Prescient Design is looking for Machine Learning Engineers to develop structural and machine learning-based methods for molecular design within the companies Research and Early Development (gRED) organization, focusing on deploying new techniques for machine learning-based molecular optimization for the analysis and design of small and large molecule drugs.
Requirements
- Demonstrated experience with machine learning libraries in production-ready workflows (e.g., PyTorch + Lightning + Weights and Biases).
- Experience with physical modeling methods (e.g., molecular dynamics) and cheminformatics toolkits (e.g., rdkit).
- Molecular property prediction
- Computational chemistry
- De novo drug design
- Medicinal chemistry
- Small molecule design
Responsibilities
- Manage projects deploying new techniques for machine learning-based molecular optimization for the analysis and design of small and large molecule drugs within target-driven design campaigns.
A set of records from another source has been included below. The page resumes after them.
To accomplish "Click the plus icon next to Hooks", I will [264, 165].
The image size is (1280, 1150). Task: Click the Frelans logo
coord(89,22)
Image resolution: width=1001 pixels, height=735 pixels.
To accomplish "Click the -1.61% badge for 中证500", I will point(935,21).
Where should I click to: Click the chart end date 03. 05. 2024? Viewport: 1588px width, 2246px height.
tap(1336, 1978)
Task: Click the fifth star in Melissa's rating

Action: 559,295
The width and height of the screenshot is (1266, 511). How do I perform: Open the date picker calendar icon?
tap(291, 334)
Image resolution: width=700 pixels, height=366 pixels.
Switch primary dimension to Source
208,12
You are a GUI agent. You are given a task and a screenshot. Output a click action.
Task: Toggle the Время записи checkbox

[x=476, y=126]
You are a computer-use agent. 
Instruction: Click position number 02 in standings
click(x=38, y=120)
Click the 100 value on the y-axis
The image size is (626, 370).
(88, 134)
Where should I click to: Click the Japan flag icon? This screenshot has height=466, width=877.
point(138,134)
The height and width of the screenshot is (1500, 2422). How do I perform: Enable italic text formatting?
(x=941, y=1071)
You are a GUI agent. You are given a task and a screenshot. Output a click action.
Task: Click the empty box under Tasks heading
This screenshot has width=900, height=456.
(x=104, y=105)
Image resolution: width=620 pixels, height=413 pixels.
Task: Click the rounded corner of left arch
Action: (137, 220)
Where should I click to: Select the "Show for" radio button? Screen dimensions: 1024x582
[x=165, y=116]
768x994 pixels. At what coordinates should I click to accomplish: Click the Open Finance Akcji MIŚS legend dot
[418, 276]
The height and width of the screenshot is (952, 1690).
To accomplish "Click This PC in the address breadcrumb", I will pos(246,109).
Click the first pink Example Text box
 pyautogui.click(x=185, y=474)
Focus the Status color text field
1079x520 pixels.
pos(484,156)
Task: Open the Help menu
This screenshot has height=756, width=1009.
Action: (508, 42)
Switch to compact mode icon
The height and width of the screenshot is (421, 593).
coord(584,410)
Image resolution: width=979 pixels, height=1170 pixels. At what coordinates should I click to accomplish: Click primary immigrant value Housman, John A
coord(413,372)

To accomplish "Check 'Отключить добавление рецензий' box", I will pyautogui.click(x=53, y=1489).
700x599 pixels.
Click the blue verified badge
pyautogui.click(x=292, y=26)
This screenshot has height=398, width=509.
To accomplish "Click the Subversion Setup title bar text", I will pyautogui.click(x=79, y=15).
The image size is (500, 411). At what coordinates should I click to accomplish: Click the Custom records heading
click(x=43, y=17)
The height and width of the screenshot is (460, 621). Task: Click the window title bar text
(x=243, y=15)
- Engineering pipelines for probabilistic molecular property prediction and Bayesian acquisition for active learning-based drug discovery.
- Engineering pipelines for molecular generative modeling.
- Develop machine learning and Bayesian optimization workflows to analyze existing and design new small and large molecules.
- Work on existing projects and generate new project ideas.
Other
- PhD in a quantitative field (e.g., Computer Science, Chemistry, Chemical Engineering, Computational Biology, Physics), or MS with 3+ years of industry experience.
- Record of achievement, including at least one high-impact first author publication or equivalent.
- Excellent written, visual, and oral communication and collaboration skills.
- Public portfolio of computational projects (e.g., GitHub).
- Hybrid Working Model